About this exercise |
Scan the entries below line by line and state how many lines contain the string "beside", giving only the number.

Data |

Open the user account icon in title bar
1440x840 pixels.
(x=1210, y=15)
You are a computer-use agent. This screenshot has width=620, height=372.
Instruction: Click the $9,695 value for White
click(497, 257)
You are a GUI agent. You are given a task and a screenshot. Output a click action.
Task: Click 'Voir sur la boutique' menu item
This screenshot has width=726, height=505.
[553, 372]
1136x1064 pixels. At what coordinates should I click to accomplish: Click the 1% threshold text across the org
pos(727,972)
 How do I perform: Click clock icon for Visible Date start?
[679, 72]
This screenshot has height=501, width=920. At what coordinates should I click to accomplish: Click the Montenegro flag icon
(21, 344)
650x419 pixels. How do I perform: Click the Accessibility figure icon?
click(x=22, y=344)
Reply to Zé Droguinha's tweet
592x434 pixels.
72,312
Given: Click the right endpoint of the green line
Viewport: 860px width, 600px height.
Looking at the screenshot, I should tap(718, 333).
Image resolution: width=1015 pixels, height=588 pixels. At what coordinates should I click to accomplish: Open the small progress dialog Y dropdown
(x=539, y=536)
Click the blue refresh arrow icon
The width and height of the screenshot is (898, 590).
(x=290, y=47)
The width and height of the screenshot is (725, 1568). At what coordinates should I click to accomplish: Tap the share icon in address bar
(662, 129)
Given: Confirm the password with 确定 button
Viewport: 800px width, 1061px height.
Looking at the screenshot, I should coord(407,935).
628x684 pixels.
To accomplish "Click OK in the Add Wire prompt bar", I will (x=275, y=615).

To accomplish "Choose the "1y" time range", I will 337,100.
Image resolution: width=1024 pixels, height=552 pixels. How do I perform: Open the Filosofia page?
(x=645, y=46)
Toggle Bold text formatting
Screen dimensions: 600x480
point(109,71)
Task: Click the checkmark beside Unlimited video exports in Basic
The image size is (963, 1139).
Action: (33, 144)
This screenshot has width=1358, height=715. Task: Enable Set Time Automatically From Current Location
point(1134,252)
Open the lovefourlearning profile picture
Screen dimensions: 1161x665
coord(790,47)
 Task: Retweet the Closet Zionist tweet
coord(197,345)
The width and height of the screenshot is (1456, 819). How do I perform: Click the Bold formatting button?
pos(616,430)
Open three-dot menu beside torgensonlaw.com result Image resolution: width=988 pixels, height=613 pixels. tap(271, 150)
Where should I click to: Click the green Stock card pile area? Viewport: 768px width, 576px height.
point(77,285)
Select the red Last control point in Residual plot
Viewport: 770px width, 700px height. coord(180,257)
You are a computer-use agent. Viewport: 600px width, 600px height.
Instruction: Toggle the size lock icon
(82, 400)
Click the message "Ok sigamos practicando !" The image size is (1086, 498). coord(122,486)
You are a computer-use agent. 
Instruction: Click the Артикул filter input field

Answer box |
2